* _Parts of the exercise_
[a] In the node status check documentation below, rewrite the paragraph beginning "This probe validates that Kubernetes nodes" as a short bulleted list that keeps its main facts.
[b] Resume the node status check documentation below from the point where it stops.

* _Text to read_
════════════════════
Node Status Check
Node status check validates the current state of Kubernetes nodes.
Infrastructure type
- Kubernetes
Use cases
Node Status Check probe helps you:
- Verify nodes remain healthy during chaos experiments
- Validate node recovery after failures
- Monitor cluster health during node-level chaos
- Ensure node availability during infrastructure disruptions
Overview
This probe validates that Kubernetes nodes are in a healthy state during chaos experiments. It supports filtering by node names or labels, making it suitable for checking specific nodes or groups of nodes in your cluster.
Probe type
Command Probe
Prerequisites
- Kubernetes cluster with chaos infrastructure installed
- Access to cluster nodes
- Sufficient RBAC permissions to query node status
Probe properties
Command
healthchecks -name node-level
Comparator
| Type | Criteria | Value |
|---|---|---|
| string | contains | [Pass] |
The probe passes when the command output contains [Pass], indicating all specified nodes are in a healthy state.
Environment variables
| Variable | Description | Required | Default |
|---|---|---|---|
TARGET_NODE | Comma-separated list of nodes to be checked. One of TARGET_NODE, TARGET_NODES, or NODE_LABEL must be specified. | No* | - |
TARGET_NODES | Comma-separated list of nodes to be checked. One of TARGET_NODE, TARGET_NODES, or NODE_LABEL must be specified. | No* | - |
NODE_LABEL | Node label to filter nodes to be checked (e.g., node-role.kubernetes.io/worker=). One of TARGET_NODE, TARGET_NODES, or NODE_LABEL must be specified. | No* | - |
STATUS_CHECK_TIMEOUT | Maximum time in seconds to wait for status check. | No | 180 |
STATUS_CHECK_DELAY | Delay in seconds between status checks. | No | 2 |
Note: At least one of TARGET_NODE, TARGET_NODES, or NODE_LABEL must be provided.
════════════════════
* _Stored items_
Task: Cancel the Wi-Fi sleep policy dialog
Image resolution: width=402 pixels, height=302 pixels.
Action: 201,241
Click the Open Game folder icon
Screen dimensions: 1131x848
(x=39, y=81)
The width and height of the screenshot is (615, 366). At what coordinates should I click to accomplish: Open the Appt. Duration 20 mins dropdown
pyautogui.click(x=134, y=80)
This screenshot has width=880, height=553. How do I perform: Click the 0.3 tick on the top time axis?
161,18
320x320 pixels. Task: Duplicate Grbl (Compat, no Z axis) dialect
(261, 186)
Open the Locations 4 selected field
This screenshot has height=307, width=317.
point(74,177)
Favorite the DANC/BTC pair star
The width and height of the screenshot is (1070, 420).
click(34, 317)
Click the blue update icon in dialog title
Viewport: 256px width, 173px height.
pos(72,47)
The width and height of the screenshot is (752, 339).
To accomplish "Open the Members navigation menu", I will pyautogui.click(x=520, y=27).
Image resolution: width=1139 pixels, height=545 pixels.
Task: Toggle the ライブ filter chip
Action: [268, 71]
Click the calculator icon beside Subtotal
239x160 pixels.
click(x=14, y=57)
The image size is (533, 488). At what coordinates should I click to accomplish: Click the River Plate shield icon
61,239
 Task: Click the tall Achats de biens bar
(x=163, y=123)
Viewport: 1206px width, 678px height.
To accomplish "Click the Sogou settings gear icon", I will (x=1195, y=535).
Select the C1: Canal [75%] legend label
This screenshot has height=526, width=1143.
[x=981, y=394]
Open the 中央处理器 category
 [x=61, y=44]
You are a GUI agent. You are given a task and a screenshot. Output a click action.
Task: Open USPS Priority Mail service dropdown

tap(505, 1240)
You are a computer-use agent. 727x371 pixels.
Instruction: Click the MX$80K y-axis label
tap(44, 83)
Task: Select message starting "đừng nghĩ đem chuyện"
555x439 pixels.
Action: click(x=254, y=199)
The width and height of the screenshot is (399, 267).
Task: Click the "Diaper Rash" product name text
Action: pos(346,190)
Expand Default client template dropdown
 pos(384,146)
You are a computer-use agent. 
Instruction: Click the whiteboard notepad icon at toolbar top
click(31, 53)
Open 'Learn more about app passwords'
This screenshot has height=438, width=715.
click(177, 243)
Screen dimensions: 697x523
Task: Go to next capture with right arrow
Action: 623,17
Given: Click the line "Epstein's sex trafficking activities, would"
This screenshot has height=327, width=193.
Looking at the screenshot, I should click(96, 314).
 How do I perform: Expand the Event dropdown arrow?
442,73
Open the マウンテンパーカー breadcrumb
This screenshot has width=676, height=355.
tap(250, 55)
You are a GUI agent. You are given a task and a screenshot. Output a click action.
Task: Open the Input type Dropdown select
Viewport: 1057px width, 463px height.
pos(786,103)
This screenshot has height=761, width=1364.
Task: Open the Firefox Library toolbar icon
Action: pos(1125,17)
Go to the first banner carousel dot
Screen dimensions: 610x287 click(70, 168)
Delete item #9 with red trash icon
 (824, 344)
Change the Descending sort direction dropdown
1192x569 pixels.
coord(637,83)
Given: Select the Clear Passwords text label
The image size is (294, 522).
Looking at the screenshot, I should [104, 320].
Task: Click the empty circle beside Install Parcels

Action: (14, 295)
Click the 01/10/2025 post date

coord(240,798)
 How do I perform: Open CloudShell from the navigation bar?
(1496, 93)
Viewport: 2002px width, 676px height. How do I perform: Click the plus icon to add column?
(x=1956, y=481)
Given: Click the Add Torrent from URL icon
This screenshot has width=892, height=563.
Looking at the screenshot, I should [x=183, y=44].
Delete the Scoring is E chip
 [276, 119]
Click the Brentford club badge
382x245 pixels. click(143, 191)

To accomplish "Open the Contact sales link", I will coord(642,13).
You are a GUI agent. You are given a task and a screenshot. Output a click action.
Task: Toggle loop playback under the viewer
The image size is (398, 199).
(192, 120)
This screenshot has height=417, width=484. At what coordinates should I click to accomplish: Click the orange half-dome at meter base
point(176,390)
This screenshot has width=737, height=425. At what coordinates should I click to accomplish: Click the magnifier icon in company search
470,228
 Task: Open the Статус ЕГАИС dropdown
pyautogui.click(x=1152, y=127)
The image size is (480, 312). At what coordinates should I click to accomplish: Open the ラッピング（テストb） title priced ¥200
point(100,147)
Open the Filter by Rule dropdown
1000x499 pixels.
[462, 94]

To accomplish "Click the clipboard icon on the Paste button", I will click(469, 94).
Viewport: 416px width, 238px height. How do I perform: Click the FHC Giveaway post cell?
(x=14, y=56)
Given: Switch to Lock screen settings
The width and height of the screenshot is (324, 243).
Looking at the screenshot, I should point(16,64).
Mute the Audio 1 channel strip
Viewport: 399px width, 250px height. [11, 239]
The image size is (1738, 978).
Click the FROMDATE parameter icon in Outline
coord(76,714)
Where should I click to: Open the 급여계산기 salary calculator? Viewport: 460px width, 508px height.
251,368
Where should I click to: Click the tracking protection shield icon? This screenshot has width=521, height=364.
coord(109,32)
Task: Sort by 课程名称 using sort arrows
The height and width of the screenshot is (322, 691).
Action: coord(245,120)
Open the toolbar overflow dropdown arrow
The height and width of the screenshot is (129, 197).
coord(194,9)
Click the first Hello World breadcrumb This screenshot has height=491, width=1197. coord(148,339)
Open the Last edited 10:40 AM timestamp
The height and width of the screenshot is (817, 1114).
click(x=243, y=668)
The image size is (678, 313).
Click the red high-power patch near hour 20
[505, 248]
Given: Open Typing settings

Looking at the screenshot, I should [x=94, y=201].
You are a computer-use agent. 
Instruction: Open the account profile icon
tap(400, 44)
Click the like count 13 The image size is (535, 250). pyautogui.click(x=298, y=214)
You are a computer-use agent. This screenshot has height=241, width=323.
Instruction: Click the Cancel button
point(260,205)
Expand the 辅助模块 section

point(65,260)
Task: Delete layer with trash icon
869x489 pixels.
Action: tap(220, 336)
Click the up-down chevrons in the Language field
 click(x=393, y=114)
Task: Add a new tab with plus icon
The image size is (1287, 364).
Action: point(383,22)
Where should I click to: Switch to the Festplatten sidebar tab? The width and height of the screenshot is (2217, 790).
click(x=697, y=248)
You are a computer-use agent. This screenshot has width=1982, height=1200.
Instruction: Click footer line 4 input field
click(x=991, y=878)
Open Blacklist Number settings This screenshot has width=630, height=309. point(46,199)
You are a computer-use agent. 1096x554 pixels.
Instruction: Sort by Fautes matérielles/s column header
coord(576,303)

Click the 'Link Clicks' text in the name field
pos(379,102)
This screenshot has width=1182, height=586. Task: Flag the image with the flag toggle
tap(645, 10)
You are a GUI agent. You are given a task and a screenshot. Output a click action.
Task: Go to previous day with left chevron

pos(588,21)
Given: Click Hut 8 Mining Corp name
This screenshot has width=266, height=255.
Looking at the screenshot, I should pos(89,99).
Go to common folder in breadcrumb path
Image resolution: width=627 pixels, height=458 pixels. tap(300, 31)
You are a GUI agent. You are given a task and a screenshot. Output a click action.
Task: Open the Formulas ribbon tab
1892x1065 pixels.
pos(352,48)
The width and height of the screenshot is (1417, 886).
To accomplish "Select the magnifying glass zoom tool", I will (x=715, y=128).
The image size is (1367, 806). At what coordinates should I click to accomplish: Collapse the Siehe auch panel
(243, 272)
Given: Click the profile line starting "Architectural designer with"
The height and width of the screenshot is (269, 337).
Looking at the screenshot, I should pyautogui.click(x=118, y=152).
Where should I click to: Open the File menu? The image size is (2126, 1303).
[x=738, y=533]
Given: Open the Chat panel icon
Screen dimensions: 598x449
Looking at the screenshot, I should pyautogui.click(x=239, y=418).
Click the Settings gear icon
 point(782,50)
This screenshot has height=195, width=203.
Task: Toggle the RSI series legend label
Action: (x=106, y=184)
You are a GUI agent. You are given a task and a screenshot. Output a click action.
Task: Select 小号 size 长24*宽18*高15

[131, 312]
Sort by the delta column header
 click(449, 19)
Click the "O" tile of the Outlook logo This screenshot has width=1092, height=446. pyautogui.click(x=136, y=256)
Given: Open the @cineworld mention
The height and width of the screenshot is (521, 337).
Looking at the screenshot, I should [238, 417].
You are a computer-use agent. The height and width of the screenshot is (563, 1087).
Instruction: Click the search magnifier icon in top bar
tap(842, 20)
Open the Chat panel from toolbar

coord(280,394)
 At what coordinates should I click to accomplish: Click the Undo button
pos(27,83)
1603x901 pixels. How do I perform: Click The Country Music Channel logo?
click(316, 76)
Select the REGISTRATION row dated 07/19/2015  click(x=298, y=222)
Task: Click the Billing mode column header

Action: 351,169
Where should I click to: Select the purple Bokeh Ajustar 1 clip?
════════════════════
* _Responses per task_
[a]
- Validates that Kubernetes nodes are healthy during chaos experiments
- Supports filtering by node names or labels
- Suits checking specific nodes or groups of nodes in a cluster

[b]
Run properties
| Property | Description | Type | Default |
|---|---|---|---|
timeout | Maximum time to wait for the probe to complete (e.g., 30s, 1m, 5m) | String | 180s |
interval | Time between probe executions (e.g., 1s, 5s, 10s) | String | 1s |
attempt | Number of retry attempts before marking the probe as failed | Integer | 1 |
pollingInterval | Time between retry attempts (e.g., 1s, 5s, 10s) | String | - |
initialDelay | Initial delay before starting the probe (e.g., 0s, 10s, 30s) | String | - |
stopOnFailure | Stop the experiment if the probe fails | Boolean | false |
verbosity | Log verbosity level (info, debug, trace) | String | - |
Probe definition
You can define this probe in your chaos experiment as follows:
Using node names
probe:
- name: "node-health-check"
type: "cmdProbe"
mode: "Continuous"
cmdProbe/inputs:
command: "healthchecks -name node-level"
comparator:
type: "string"
criteria: "contains"
value: "[Pass]"
env:
- name: TARGET_NODES
value: "node-1,node-2,node-3"
- name: STATUS_CHECK_TIMEOUT
value: "180"
- name: STATUS_CHECK_DELAY
value: "2"
runProperties:
timeout: 180s
interval: 1s
attempt: 1
stopOnFailure: false
Using node labels
probe:
- name: "worker-nodes-check"
type: "cmdProbe"
mode: "Edge"
cmdProbe/inputs:
command: "healthchecks -name node-level"
comparator:
type: "string"
criteria: "contains"
value: "[Pass]"
env:
- name: NODE_LABEL
value: "node-role.kubernetes.io/worker="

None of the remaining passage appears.